Unter Berücksichtigung dieses Prüfungsmaßstabs war die Erforderlichkeit der Wahrnehmung von Aufgaben im Hinblick auf die Sitzung des am 10.12.2003 konstituierten unternehmensreinen Gesamtbetriebsrats am 12.02.2004 zu bejahen. Unstreitig existiert zwar kein ausdrücklicher Entsendungsbeschluss des Betriebsrats B , der den Antragsteller ermächtigt, die Interessen des Betriebsrats auch in dem erst am 10.12.2003 gebildeten unternehmensreinen Gesamtbetriebsrat wahrzunehmen. Andererseits ergibt sich jedoch aus Ziffer 4 des Protokolls der Sitzung des Betriebsrats vom 22.03.2002, dass das Interesse des Betriebsrats B dahinging, die Gründung eines (unternehmensreinen) Gesamtbetriebsrats EL weiter zu betreiben, wobei der Antragsteller und die übrigen Vertreter des Betriebsrats sogar ermächtigt wurden, ein Gerichtsverfahren einzuleiten, um dieses Ziel durchzusetzen. Der Betriebsrat hat somit schon bei der Beschlussfassung die durch das später eingeleitete Gerichtsverfahren entstandene Konfliktlage erkannt und deutlich gemacht, dass seine Interessen dahin geht, einen unternehmensreinen Gesamtbetriebsrat zu konstituieren. Der Antragsteller konnte daher aufgrund des Betriebsratsbeschlusses davon ausgehen, dass er im Interesse des ihn entsendenden Betriebsrats handeln würde, wenn er sich an der Bildung eines unternehmensreinen Gesamtbetriebsrat beteiligt, nachdem er die Einleitung eines arbeitsgerichtlichen Verfahrens betrieben hatte, in dem - zunächst erfolgreich - die Legitimität des unternehmensübergreifenden Betriebsrats in Frage gestellt wurde. Insbesondere nach der dem Antrag stattgebenden Feststellung des Arbeitsgerichts, dass die Bildung eines unternehmensübergreifenden Gesamtbetriebsrats unzulässig gewesen war, konnte der Antragsteller vom Standpunkt eines vernünftigen Dritten ausgehen, davon ausgehen, dass die Bildung eines unternehmensreinen Gesamtbetriebsrats erforderlich sein würde, sofern diese Entscheidung des Gerichts bestätigt würde. Für den vergleichbaren Fall, dass eine Kompetenzabgrenzungsfrage noch nicht mit Rechtskraftwirkung abschließend geklärt war und aus Sicht des Betriebsrats eine Einflussnahme auf die Willensbildung des Gesamtbetriebsrats bzw. der gebildeten Gesamtbetriebsräte notwendig wurde, hat das BAG für solche - zwischen den Instanzen entstandene - Kosten die Erforderlichkeit im Sinne des § 40 Abs. 1 BetrVG bejaht (BAG vom 14.02.1996 - 7 ABR 32/95).

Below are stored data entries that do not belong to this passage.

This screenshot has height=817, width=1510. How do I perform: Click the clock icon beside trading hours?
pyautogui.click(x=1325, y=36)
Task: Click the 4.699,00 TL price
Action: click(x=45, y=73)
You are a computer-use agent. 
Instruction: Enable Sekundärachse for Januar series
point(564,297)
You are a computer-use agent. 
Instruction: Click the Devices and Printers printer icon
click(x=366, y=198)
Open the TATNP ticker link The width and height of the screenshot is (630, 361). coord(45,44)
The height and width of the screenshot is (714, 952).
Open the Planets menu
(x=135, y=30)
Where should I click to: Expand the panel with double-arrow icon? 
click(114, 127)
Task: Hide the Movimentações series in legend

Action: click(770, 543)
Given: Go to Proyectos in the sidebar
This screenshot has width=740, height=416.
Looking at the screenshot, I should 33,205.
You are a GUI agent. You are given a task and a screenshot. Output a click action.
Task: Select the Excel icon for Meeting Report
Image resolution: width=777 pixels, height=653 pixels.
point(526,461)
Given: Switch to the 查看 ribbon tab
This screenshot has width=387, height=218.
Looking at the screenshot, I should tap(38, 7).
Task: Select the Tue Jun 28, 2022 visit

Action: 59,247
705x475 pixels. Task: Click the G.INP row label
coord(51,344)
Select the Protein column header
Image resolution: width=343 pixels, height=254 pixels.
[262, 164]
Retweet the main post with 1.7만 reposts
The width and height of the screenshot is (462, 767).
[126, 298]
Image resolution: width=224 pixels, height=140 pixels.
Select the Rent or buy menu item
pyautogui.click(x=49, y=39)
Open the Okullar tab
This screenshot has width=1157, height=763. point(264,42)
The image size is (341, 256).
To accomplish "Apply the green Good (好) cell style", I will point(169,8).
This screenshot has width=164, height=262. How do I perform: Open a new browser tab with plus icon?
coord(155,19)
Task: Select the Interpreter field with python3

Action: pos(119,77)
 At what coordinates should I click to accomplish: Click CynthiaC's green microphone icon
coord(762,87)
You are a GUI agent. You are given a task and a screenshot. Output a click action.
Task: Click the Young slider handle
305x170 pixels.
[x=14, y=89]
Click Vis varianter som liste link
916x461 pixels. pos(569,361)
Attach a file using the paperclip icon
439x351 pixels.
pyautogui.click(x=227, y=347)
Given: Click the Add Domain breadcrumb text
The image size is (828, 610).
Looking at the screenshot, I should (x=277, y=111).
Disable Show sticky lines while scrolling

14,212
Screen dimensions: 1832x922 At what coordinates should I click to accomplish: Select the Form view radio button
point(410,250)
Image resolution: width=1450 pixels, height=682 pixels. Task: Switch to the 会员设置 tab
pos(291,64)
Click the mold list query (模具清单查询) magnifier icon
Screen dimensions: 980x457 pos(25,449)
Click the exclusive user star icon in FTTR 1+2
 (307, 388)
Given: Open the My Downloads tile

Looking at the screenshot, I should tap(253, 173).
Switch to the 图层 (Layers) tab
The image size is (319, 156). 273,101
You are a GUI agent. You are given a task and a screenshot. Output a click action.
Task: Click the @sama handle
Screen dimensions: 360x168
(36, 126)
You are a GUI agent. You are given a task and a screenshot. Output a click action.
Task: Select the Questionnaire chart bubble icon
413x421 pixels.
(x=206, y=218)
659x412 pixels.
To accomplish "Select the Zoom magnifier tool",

Dem kann auch nicht entgegen gehalten werden, dass der am 10.12.2003 konstituierte Gesamtbetriebsrat offenkundig und offensichtlich nicht zuständig gewesen ist. Für den hier vorliegenden Fall, dass sich zwei Gesamtbetriebsräte konstituieren, die wechselseitig ihre Legitimation in Frage stellen, kann es nicht darauf ankommen, welcher der beiden sich zuerst konstituiert hat, wenn es um die Frage der Erforderlichkeit von Kosten geht, die durch die Wahrnehmung von Sitzungen dieser beiden Gremien entstehen. Dass die Konstituierung des "unternehmensreinen" Gesamtbetriebsrats offenkundig unzulässig gewesen wäre, lässt sich schon deshalb nicht feststellen, weil das Arbeitsgericht Frankfurt in seinem ausführlich begründeten Beschluss vom 02.09.2003 die gegenteilige Auffassung vertreten hat und damit zumindest die Entscheidung eines Instanzgerichts vorlag, die die Auffassung des unternehmensreinen Gesamtbetriebsrat unterstützt. Trotz oder gerade wegen dieser ungeklärten rechtlichen Situation konnte es zumindest bis zur abschließenden rechtskräftigen Entscheidung des Landesarbeitsgerichts dem Betriebsrat B und dem ihn vertretenden Antragsteller nicht verwehrt werden, das Ziel der Konstituierung eines unternehmensreinen Gesamtbetriebsrats weiter zu betreiben und die Interessen des Einzelbetriebsrats in dem konstituierten Gesamtbetriebsrat zur Geltung zu bringen.

Die Fahrt des Antragstellers zu der Sitzung vom 12.02.2002, zu der der Vorsitzende des unternehmensreinen Gesamtbetriebsrats ordnungsgemäß geladen hatte, war damit als erforderlich anzusehen.

Die Fahrtkosten, die der Antragsteller mit 187,50 € für die Fahrt von H nach K und zurück (625 km á 0,30 € gemäß BMTV) beziffert, sind der Höhe nach nicht bestritten worden, sodass dem Antrag auf Erstattung im vollen Umfang stattgegeben werden musste.

Die Entscheidung ergeht nach § 12 Abs. 5 ArbGG kosten- und gebührenfrei.